In April 2014, just after world health officials identified a series of suspicious deaths in Guinea as an outbreak of Ebola, 10 ecologists, 4 veterinarians, and an anthropologist traveled to a Guinean village named Meliandou. Theirs was a detective mission to determine how this outbreak began. How had "patient zero," a 2-year-old boy named Emile, contracted the Ebola virus?
Because we believe people catch Ebola through contact with infected animals, ecologists have long sought the animal "reservoirs" that harbor the virus and pass it along (often without getting sick themselves). With every new outbreak of a zoonotic disease like Ebola, scientists race to identify the reservoirs so that public health officials can determine the method of transmission and perhaps prevent more "spillover events," in which the disease flows from animal reservoirs to people. Such is today's post hoc, reactive model of dealing with outbreaks.
In Meliandou, the Ebola detectives interviewed villagers, studied primate populations in nearby forests, and collected bats in nets.
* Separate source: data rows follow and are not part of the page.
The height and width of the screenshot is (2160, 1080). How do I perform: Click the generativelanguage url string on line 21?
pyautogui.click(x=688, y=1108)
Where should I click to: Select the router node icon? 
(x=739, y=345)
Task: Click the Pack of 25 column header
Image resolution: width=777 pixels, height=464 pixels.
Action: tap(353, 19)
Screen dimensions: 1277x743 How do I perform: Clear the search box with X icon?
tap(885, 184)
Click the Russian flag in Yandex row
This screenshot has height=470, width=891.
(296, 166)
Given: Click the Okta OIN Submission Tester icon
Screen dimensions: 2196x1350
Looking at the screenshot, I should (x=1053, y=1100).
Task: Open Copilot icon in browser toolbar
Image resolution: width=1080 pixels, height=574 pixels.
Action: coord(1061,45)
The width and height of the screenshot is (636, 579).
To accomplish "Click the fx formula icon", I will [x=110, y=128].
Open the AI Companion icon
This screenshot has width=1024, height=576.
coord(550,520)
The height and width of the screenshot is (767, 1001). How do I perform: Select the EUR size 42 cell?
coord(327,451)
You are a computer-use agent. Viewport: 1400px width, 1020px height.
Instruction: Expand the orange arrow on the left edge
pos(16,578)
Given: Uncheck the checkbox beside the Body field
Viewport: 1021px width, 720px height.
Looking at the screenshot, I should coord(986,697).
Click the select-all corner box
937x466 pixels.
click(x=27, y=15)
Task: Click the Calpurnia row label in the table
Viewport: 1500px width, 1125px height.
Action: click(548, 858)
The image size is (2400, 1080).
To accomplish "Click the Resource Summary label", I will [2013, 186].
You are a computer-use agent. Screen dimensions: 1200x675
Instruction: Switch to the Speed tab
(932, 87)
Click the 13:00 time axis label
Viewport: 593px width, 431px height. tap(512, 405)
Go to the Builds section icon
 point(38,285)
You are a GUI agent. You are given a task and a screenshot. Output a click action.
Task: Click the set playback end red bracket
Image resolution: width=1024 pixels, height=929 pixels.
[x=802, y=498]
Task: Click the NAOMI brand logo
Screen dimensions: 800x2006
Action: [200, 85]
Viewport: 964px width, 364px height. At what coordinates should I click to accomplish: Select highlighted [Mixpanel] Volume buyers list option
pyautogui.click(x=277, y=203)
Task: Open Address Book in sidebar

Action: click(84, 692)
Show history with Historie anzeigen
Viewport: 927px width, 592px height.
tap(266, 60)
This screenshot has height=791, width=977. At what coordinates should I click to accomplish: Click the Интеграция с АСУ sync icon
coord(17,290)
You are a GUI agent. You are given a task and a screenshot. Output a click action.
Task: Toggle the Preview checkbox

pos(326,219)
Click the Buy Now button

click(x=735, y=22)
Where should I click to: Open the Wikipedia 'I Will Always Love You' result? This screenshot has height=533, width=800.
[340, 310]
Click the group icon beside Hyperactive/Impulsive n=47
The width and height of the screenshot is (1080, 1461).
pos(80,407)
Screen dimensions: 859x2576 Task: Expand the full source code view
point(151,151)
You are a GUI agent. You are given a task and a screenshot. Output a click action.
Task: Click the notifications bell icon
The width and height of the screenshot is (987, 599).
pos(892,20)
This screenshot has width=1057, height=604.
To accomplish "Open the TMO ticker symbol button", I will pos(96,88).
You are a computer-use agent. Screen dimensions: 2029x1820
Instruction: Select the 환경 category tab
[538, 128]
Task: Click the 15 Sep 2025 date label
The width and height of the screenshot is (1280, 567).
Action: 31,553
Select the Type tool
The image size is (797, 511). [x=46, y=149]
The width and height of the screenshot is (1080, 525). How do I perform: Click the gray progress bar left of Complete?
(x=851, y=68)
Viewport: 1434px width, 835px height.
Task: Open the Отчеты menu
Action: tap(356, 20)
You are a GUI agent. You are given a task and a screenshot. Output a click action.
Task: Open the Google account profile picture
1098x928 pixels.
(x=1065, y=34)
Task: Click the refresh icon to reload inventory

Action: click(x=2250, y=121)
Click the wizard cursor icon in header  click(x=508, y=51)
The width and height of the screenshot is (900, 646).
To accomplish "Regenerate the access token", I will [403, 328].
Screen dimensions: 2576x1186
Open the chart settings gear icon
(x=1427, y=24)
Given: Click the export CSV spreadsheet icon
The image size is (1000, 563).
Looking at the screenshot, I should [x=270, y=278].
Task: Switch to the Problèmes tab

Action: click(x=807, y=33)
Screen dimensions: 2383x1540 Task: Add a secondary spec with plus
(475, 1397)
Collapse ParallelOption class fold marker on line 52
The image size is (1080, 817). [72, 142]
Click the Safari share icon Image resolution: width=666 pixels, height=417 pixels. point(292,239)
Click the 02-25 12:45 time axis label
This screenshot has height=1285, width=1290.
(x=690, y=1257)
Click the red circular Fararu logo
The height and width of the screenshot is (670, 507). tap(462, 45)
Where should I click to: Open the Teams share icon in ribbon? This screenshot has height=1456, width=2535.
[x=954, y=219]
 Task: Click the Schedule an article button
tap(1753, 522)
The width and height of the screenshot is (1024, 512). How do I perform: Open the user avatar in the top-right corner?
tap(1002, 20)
In December 2014, they published a paper hypothesizing that little Emile had contracted Ebola from a colony of insect-eating bats that lived in a hollow tree, near where the local children often played. But the tree had caught fire before the team arrived in the village and the bats were gone, so the investigators couldn't say for sure.
As most previous research on Ebola reservoirs has focused on fruit bats, the team's findings may prompt scientists to study this insectivorous bat species, and may cause health officials to stay alert in areas where these bats live in close proximity to people. But these are rearguard maneuvers against a brutal opponent: The current Ebola epidemic has killed more than 11,200 people in West Africa to date, and health officials are still fighting to end it. Is there a way to go on the offense against Ebola and other zoonotic diseases? Can we predict outbreaks before they occur?
In my research as a disease ecologist at the Cary Institute of Ecosystem Studies, in Millbrook, N.Y., I use computer modeling and machine learning to predict which wild species are capable of causing future outbreaks. My models create "caricatures" of likely reservoirs, revealing the suite of features that distinguish the unusual species that can harbor microbes dangerous to humans. I then use algorithms to sort through hundreds or thousands of species that have never been checked for zoonotic diseases, and calculate the probability that any given species is a disease reservoir based on its similarity to that caricature. The models give us a list of suspects.
My colleagues and I do this work in the spirit of scientific inquiry, and also with an urgent sense of purpose. Infectious diseases are on the rise around the world, and the U.S. Agency for International Development reckons that about 75 percent of new diseases are zoonotic. If we can predict which species may carry infections capable of jumping to humans, we can monitor the potential hot spots where people interact with these creatures. One day, I hope that biologists will forecast disease outbreaks in the same way meteorologists forecast the weather. With one major difference: A meteorologist can't stop a storm front, but we may be able to prevent outbreaks.